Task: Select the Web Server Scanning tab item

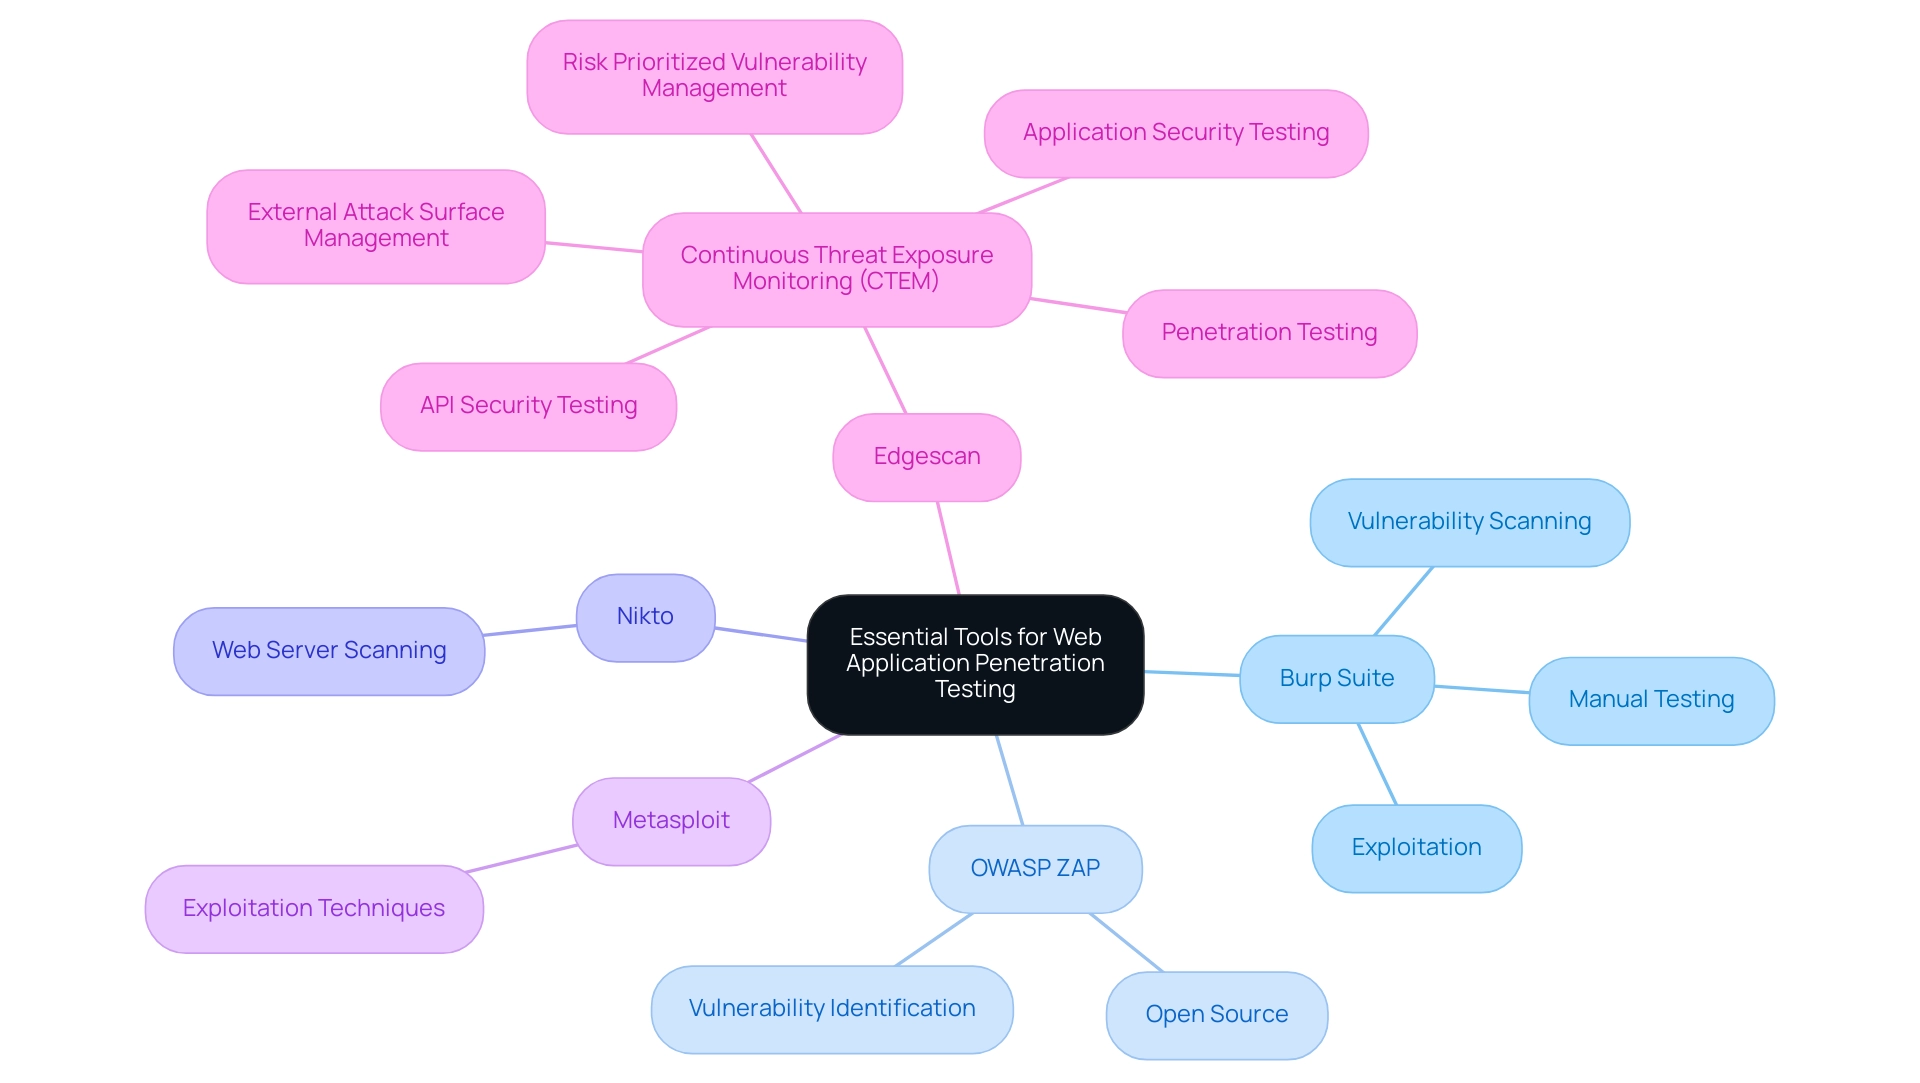Action: coord(328,648)
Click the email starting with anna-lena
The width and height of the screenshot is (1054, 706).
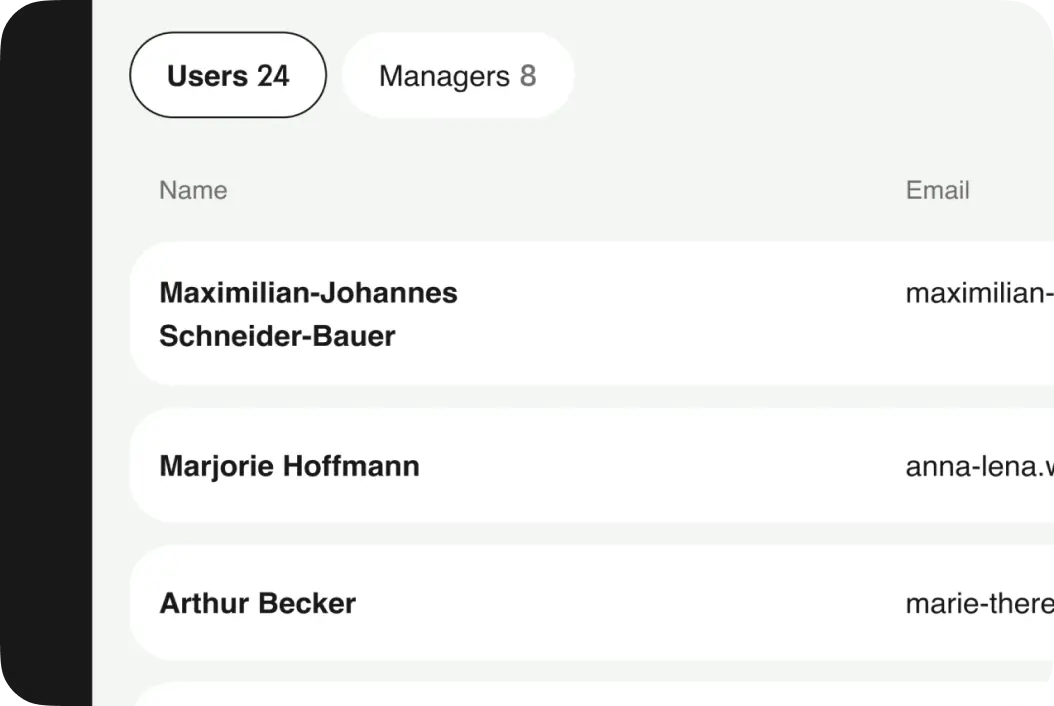979,467
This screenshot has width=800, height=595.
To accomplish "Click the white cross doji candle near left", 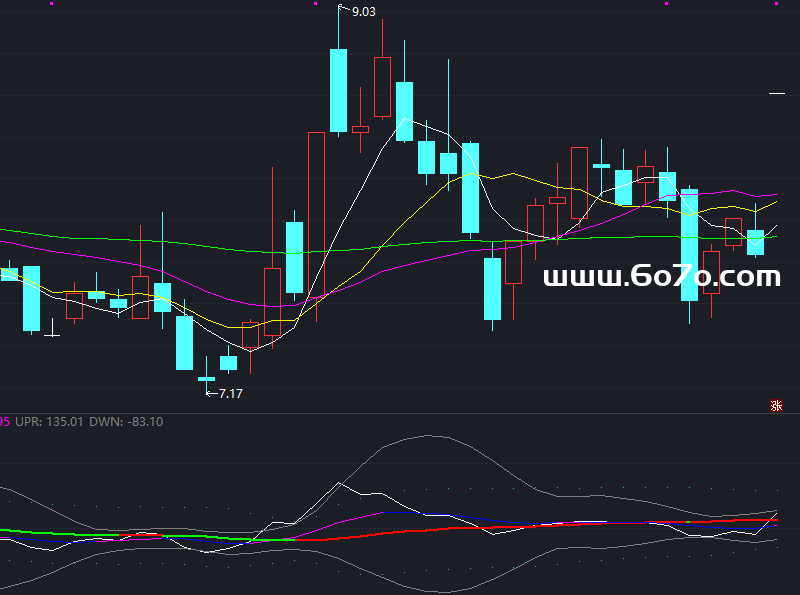I will 53,334.
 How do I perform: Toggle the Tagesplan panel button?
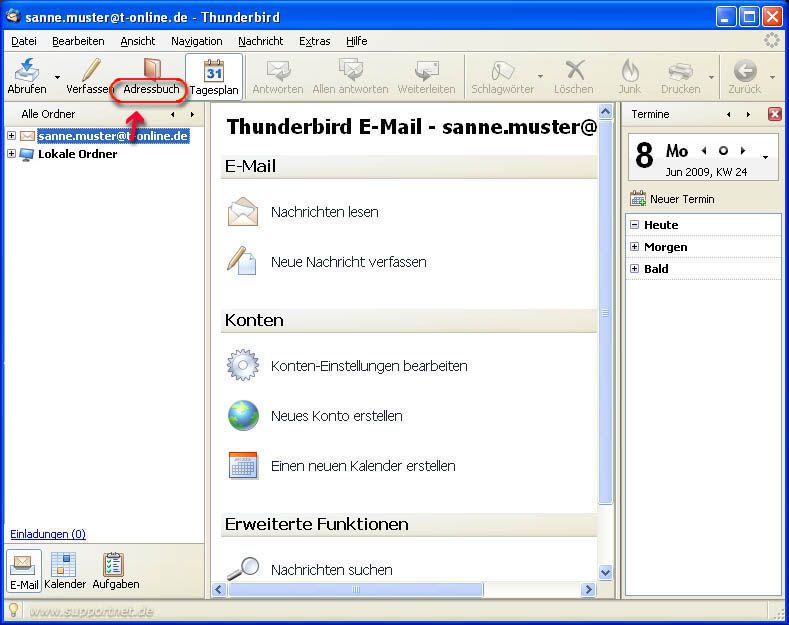tap(213, 78)
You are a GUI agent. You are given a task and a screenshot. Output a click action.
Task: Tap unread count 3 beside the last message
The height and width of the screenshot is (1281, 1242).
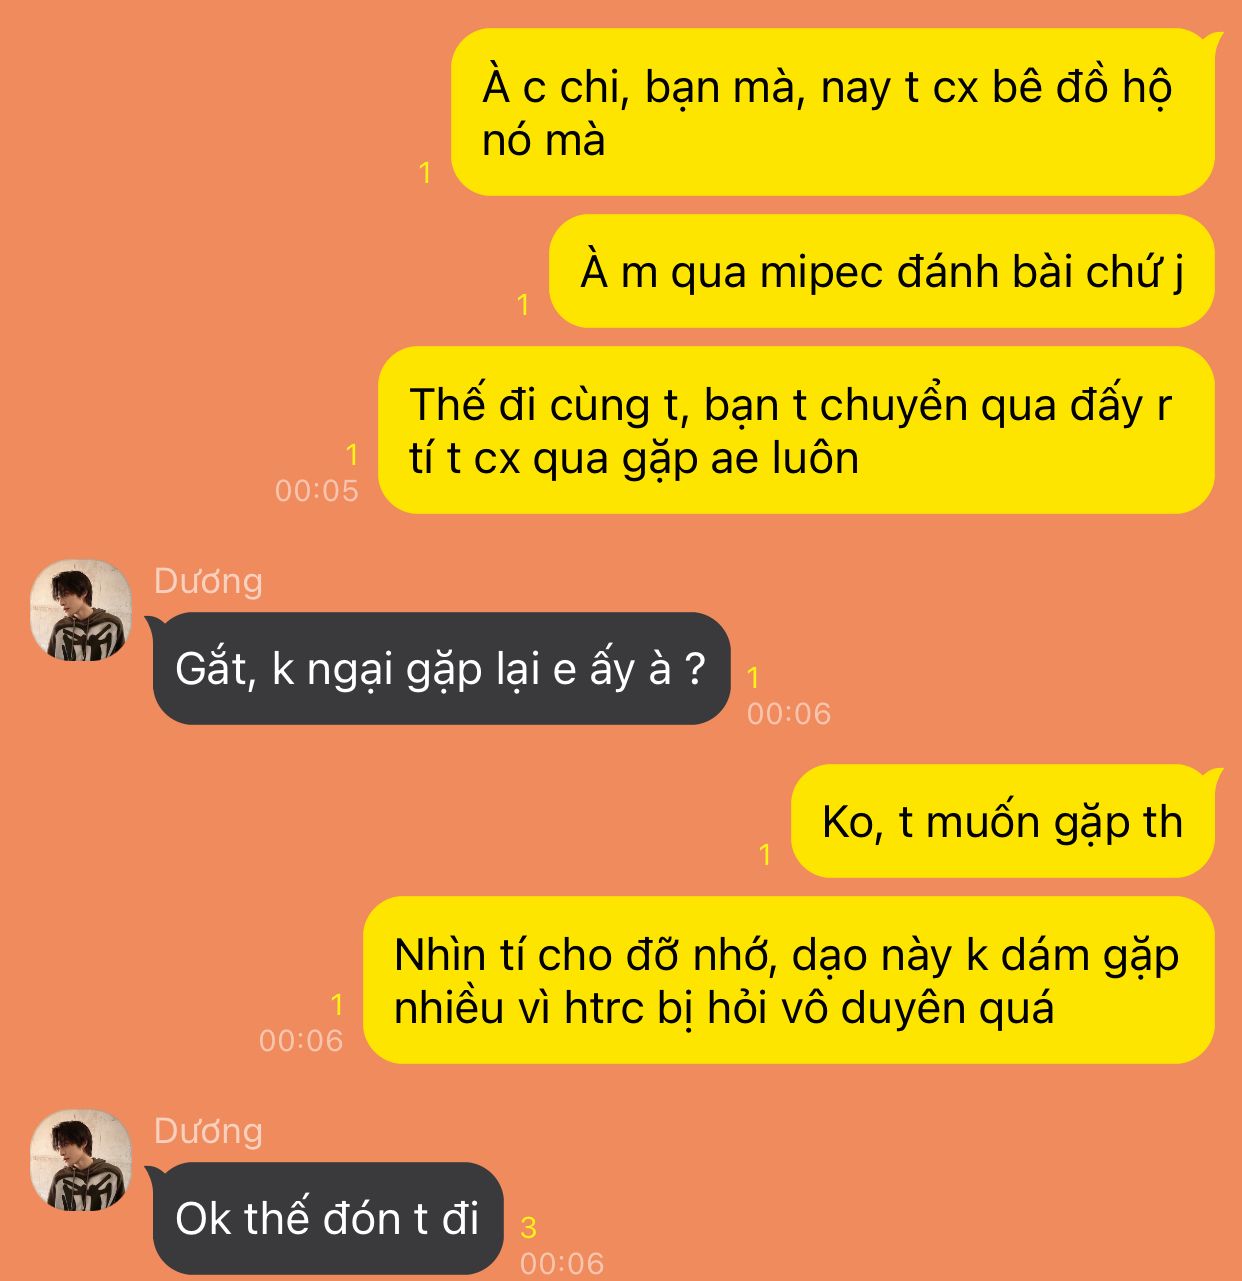(529, 1227)
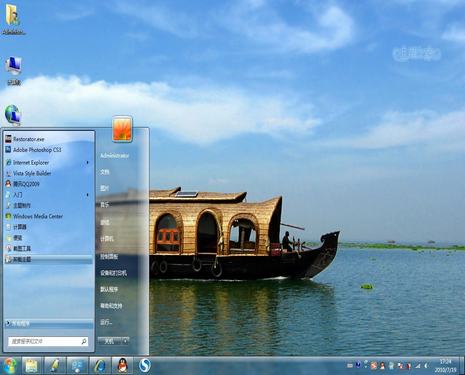The width and height of the screenshot is (465, 375).
Task: Click the QQ penguin taskbar icon
Action: [122, 366]
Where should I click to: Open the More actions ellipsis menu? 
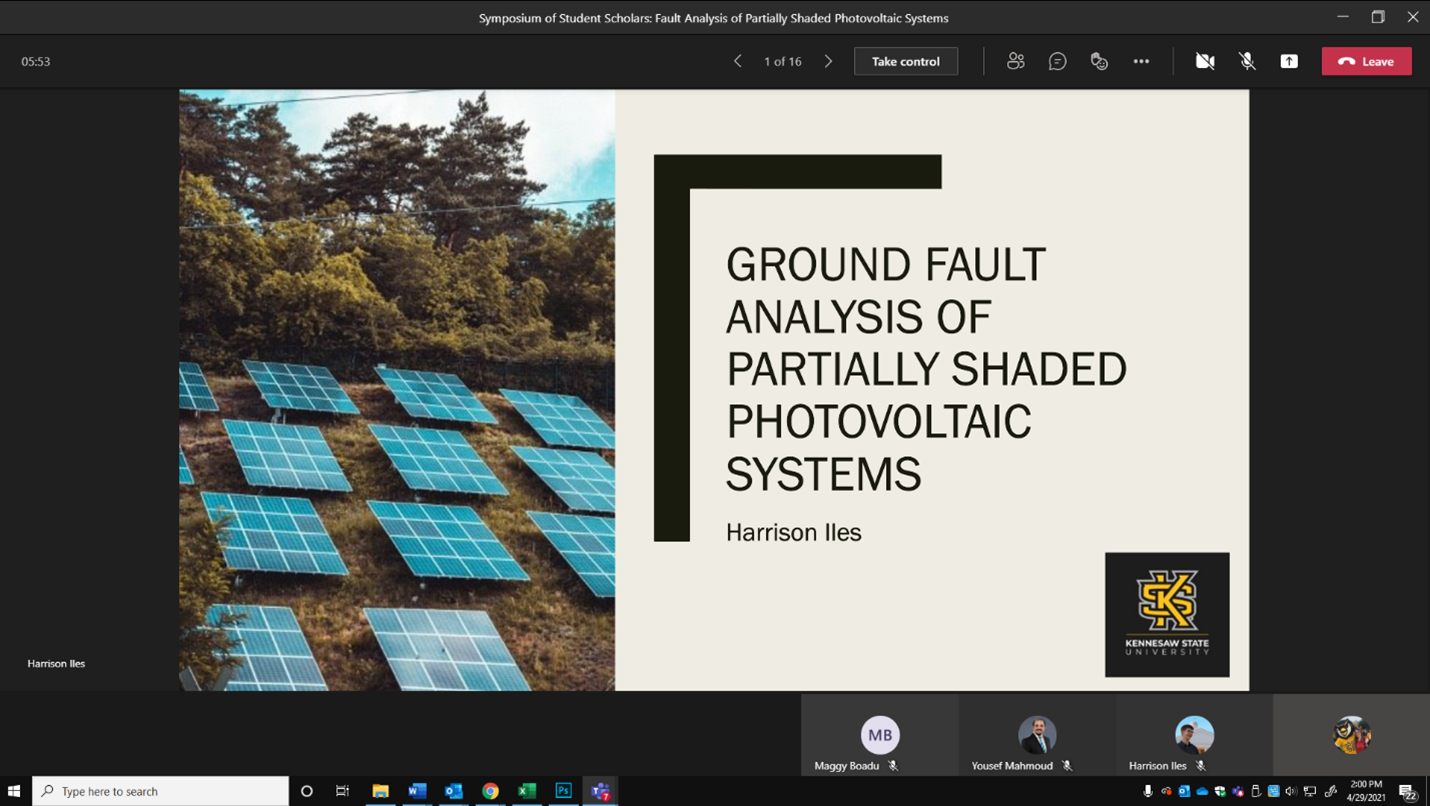click(x=1141, y=61)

* _Task to carry out_:
In the copy, no pictures are to appear; write out exactly the lines from the one containing "The height and" through the end of the listing above and no further lines.

* _Task result_:
The height and width of the screenshot is (1281, 1242).
(529, 1227)
The width and height of the screenshot is (465, 375).
Task: Click the QQ penguin taskbar icon
Action: [122, 366]
Where should I click to: Open the More actions ellipsis menu? 
click(x=1141, y=61)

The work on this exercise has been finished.